Australia’s Victoria declares city closure again as European drugmakers launch late-stage vaccine clinical trials

The southern Australian state of Victoria will implement a week-long city closure starting Thursday to control the spread of a new coronavirus outbreak.

The closure order comes after health authorities announced 12 new confirmed cases in Melbourne, raising the number of confirmed cases in the state capital to 26.

Acting Governor James Merlino told reporters in Melbourne that the new outbreak was due to “a highly infectious strain of the virus, a variant of the virus, that is spreading at a faster rate than is known.” The new case is linked to an overseas traveler who contracted a variant of the virus first identified in India during a mandatory hotel quarantine phase.

During the new closure, local residents will only be allowed out of the house for essential work, classes, shopping, nursing, sports and medical reasons, in addition to residents going out for scheduled vaccinations.

This is the fourth city closure in Victoria since the outbreak of the pandemic. The most intense closure was in mid-2020, which lasted more than three months. At the time, Victoria was in the midst of the second wave of the new crown outbreak. More than 800 people died during that wave of the epidemic.

Acting Governor Merino has imposed a series of new restrictions on the second most populous state in Australia, including limiting the size of public gatherings and requiring masks in restaurants, hotels and other indoor public places by June 4.

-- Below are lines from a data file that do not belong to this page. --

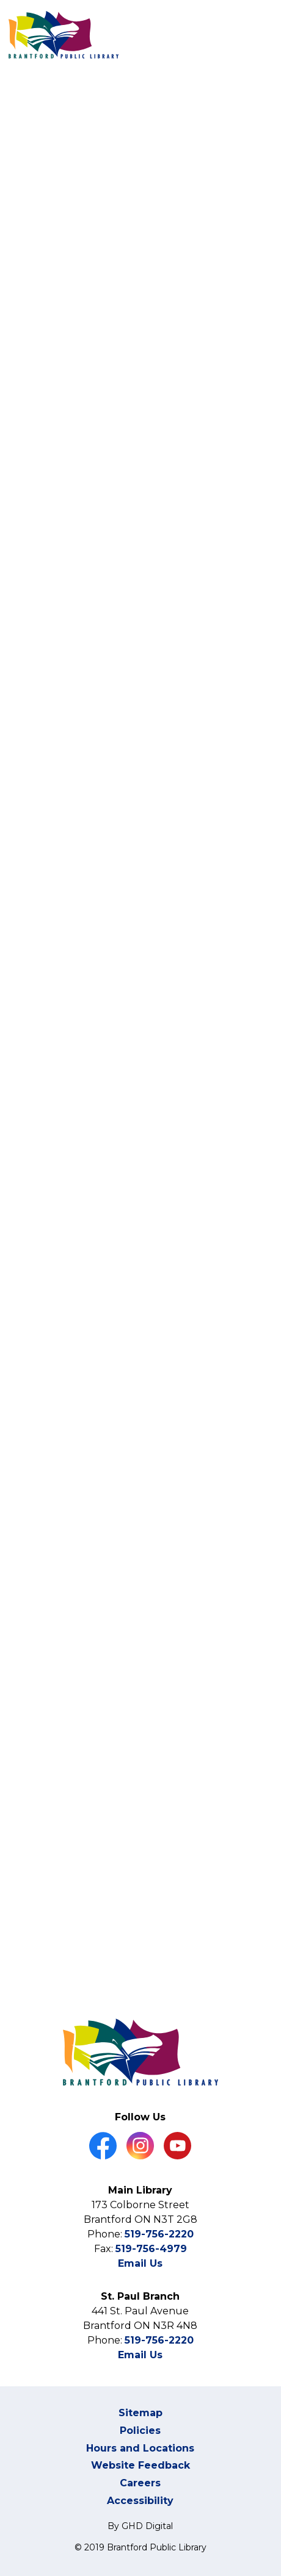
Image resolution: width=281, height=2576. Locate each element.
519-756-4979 (151, 2249)
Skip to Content (0, 0)
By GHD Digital (140, 2525)
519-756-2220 (159, 2234)
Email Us (140, 2263)
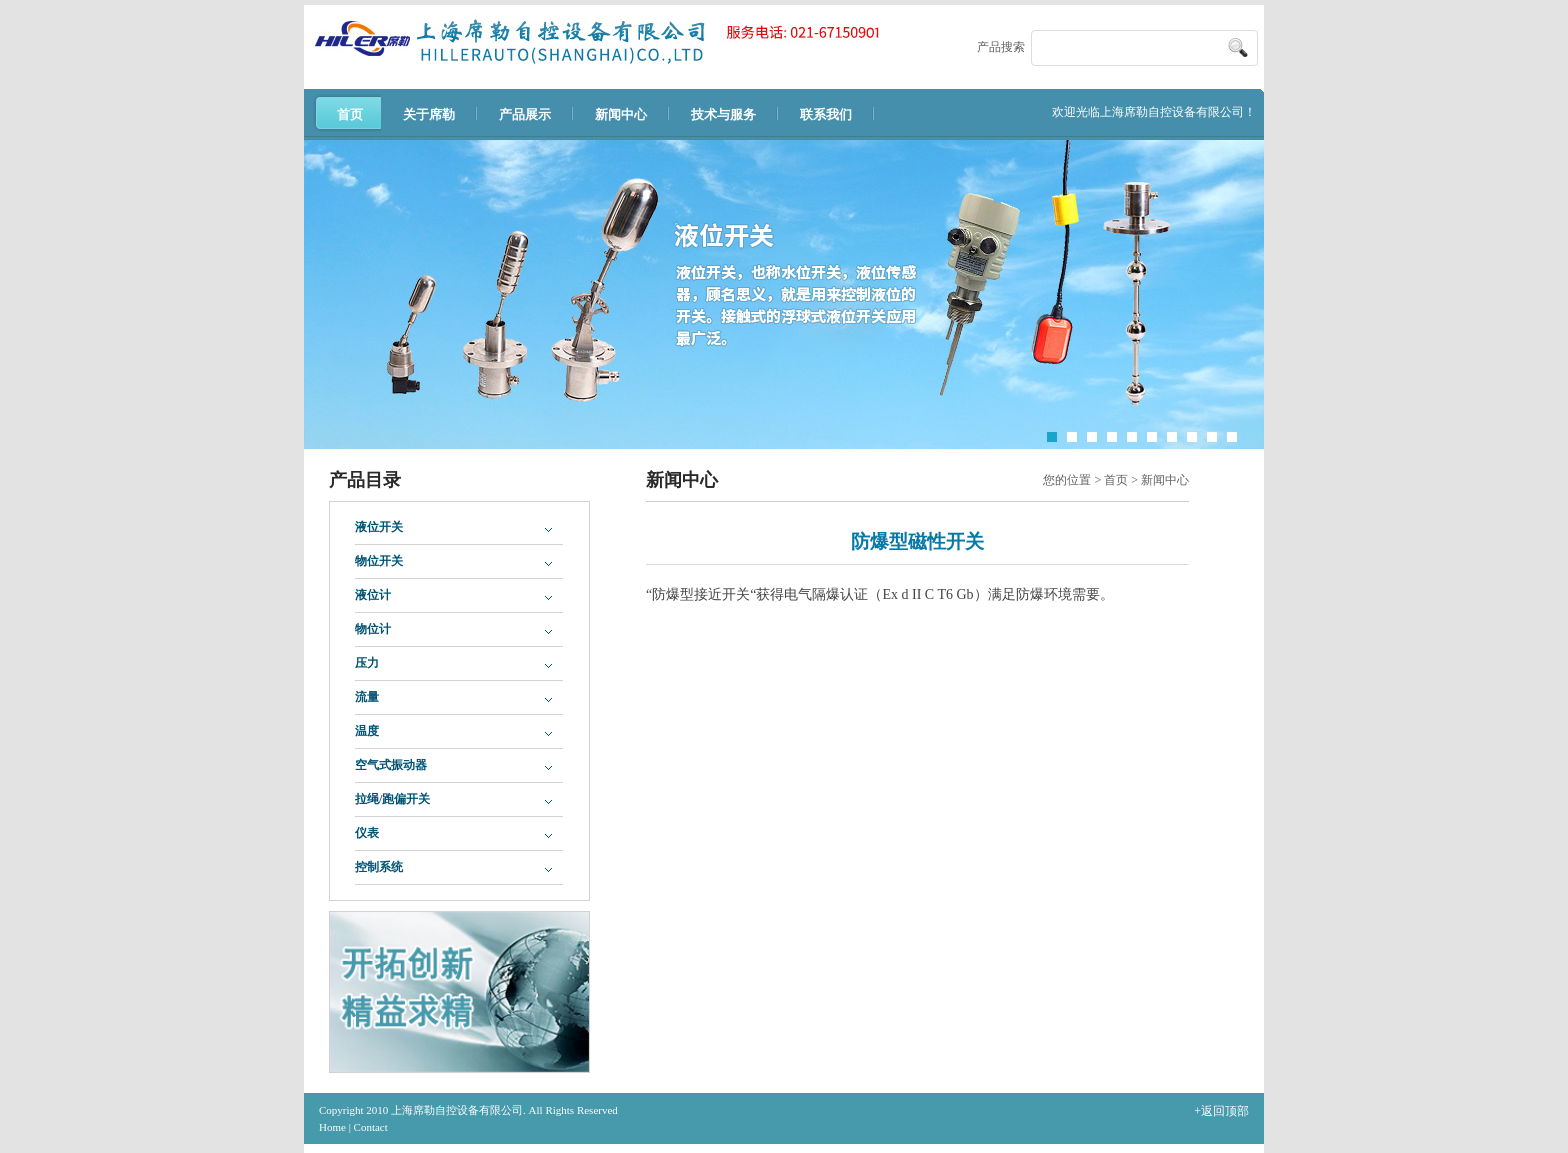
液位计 (373, 595)
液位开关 (379, 527)
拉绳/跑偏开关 (392, 799)
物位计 (373, 629)
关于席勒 (429, 114)
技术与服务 (723, 114)
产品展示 (525, 114)
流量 (367, 697)
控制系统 (379, 867)
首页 (350, 114)
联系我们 (826, 114)
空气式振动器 (391, 765)
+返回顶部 (1221, 1111)
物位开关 (379, 561)
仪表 (367, 833)
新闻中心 (621, 114)
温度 (367, 731)
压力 (367, 663)
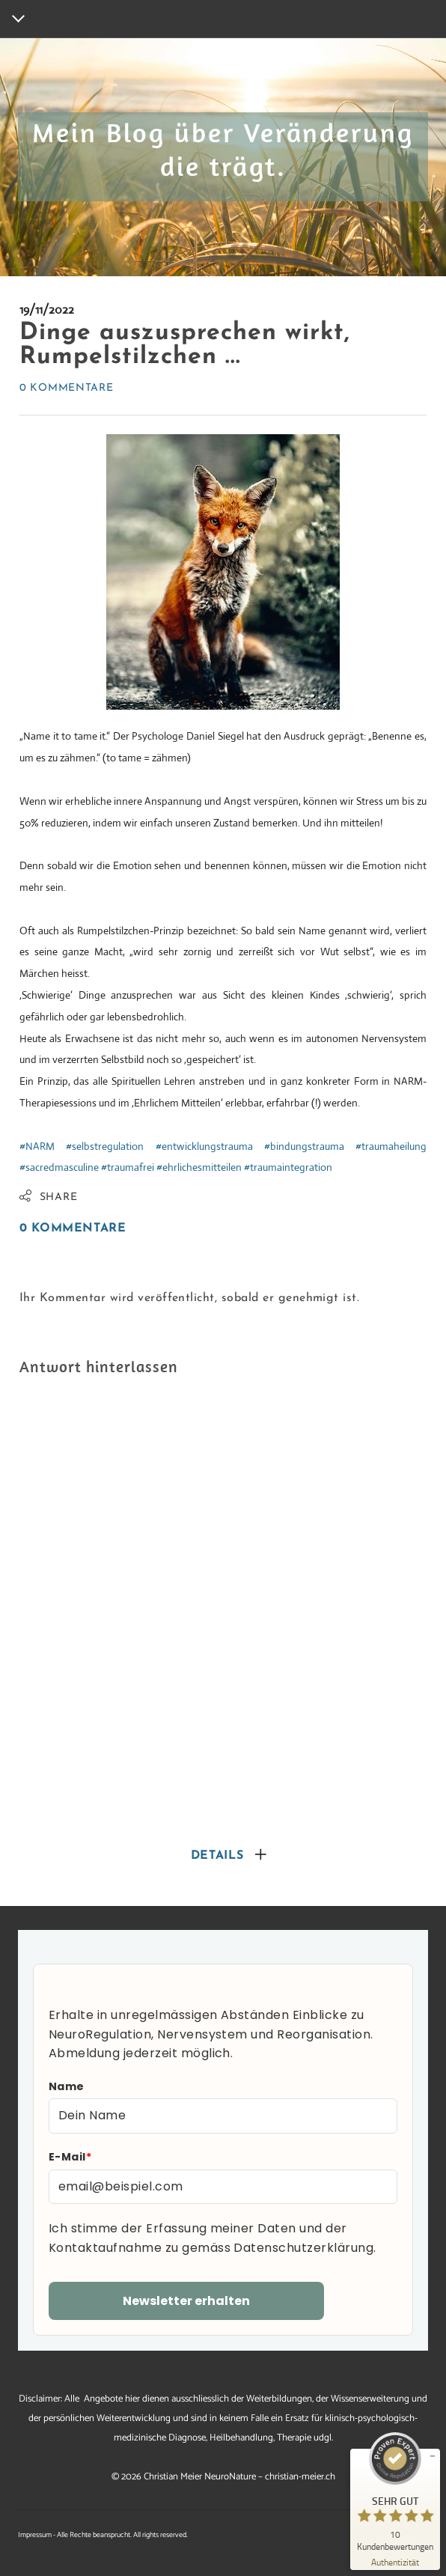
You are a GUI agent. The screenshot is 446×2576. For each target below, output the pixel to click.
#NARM (37, 1146)
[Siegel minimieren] (432, 2456)
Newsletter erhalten (186, 2300)
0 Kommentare (66, 388)
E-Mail (70, 2156)
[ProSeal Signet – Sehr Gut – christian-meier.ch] (395, 2491)
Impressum (35, 2535)
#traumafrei (127, 1167)
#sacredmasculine (59, 1167)
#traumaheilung (391, 1146)
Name (67, 2086)
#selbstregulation (105, 1146)
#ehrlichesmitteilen (199, 1167)
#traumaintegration (288, 1167)
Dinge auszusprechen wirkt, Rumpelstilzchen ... (184, 345)
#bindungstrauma (304, 1146)
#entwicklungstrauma (204, 1146)
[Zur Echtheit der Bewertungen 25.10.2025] (395, 2561)
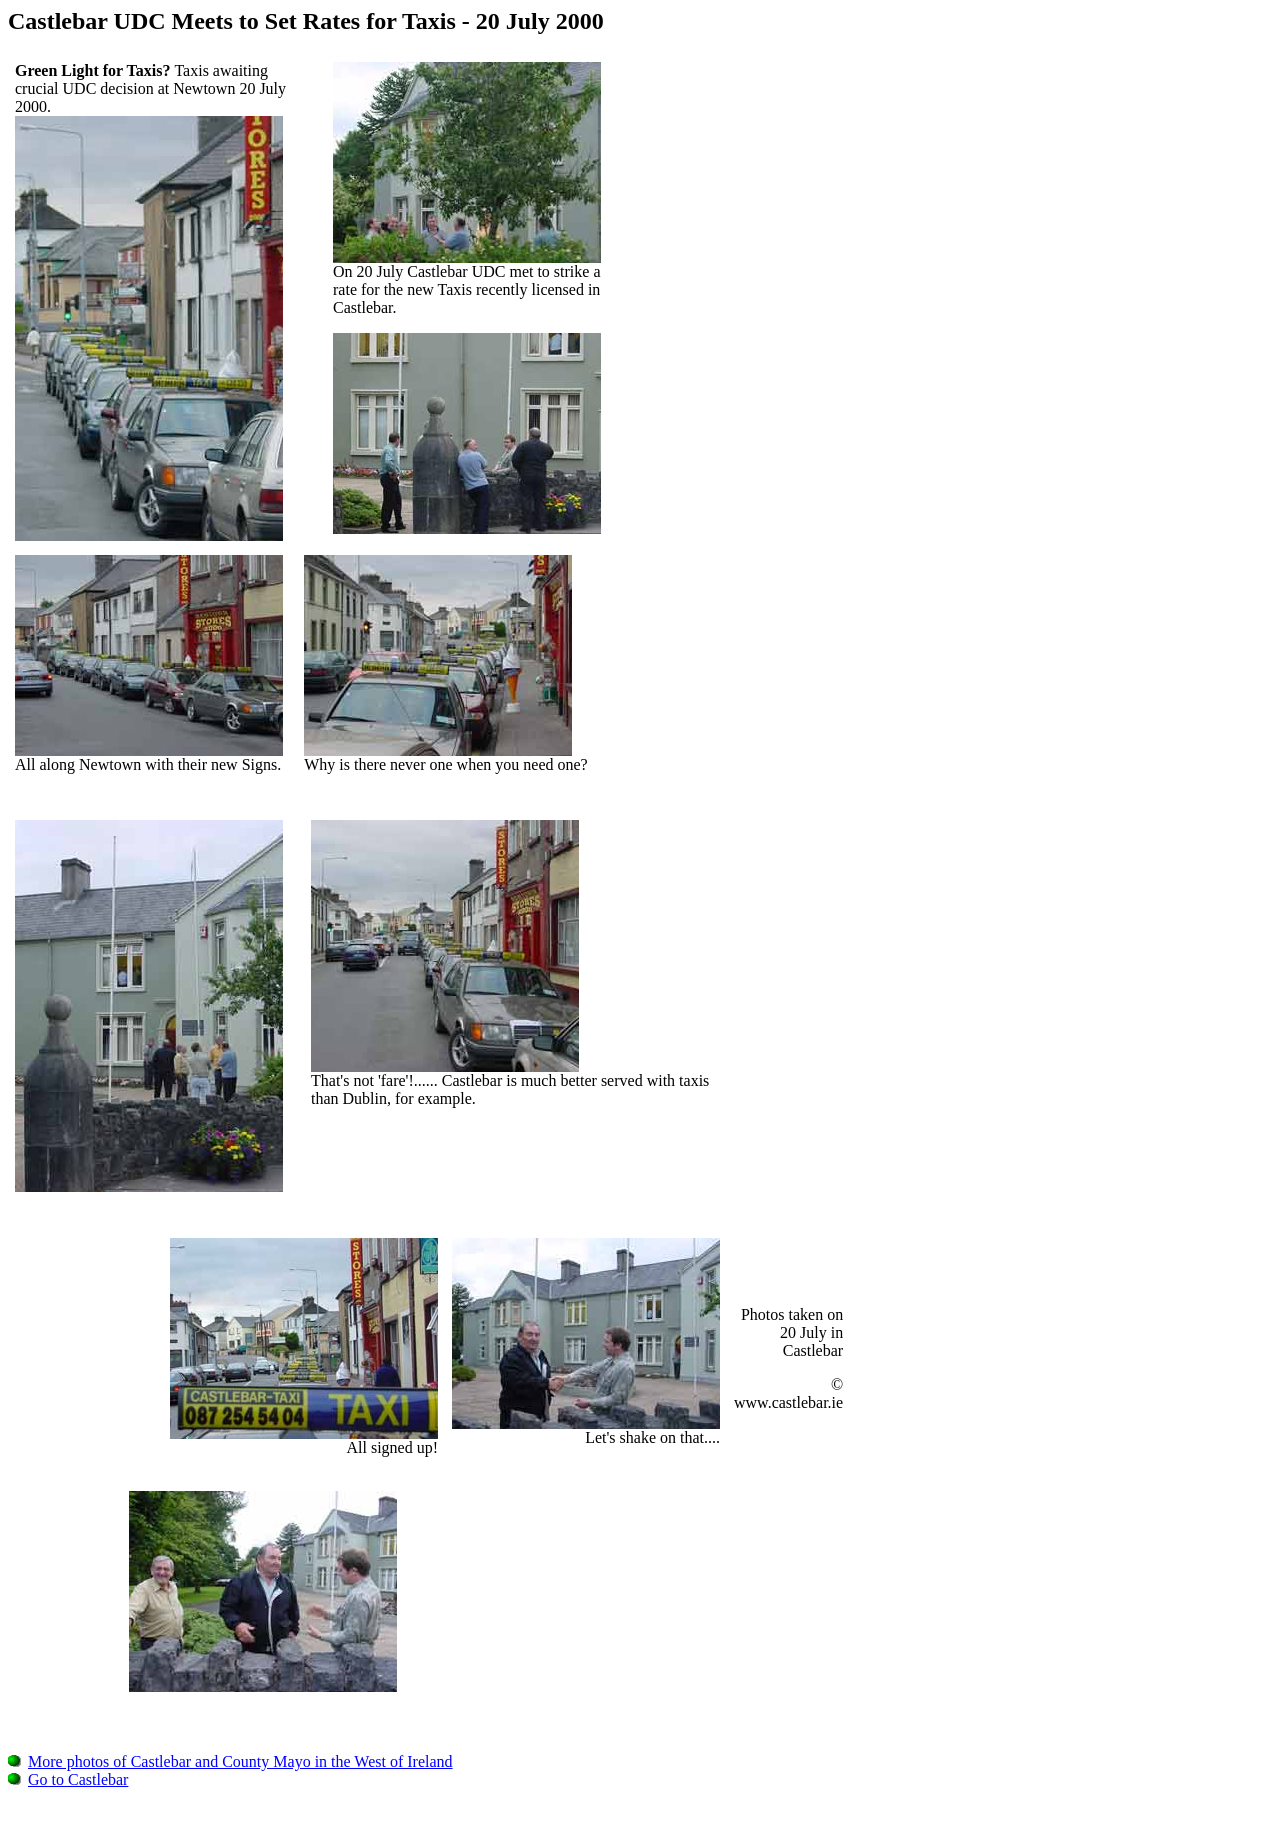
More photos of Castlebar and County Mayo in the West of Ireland (230, 1761)
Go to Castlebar (68, 1779)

New vaccine enters clinical trials

Two European pharmaceutical giants, France’s Sanofi and Britain’s GlaxoSmithKline, announced Thursday that smaller vaccine trials have yielded positive results and that the rDNA vaccine, which is still in the experimental phase, will soon enter late-stage clinical trials.

The larger-scale trial will be conducted in Asia, Africa, Latin America and the United States and will involve more than 35,000 adults.

The drug makers will test the efficacy of the new vaccine in two phases, with the first phase targeting the original version of the coronavirus and the second phase targeting the B.1.351 variant first identified in South Africa.

In the coming weeks, tests will also be conducted against the Sanofi-GSK vaccine to determine whether it can be used as a booster for previous vaccinations, regardless of what the recipient was originally vaccinated with.

A Sanofi executive said the vaccine could be licensed for use in the last quarter of this year if the Phase III trial is successful.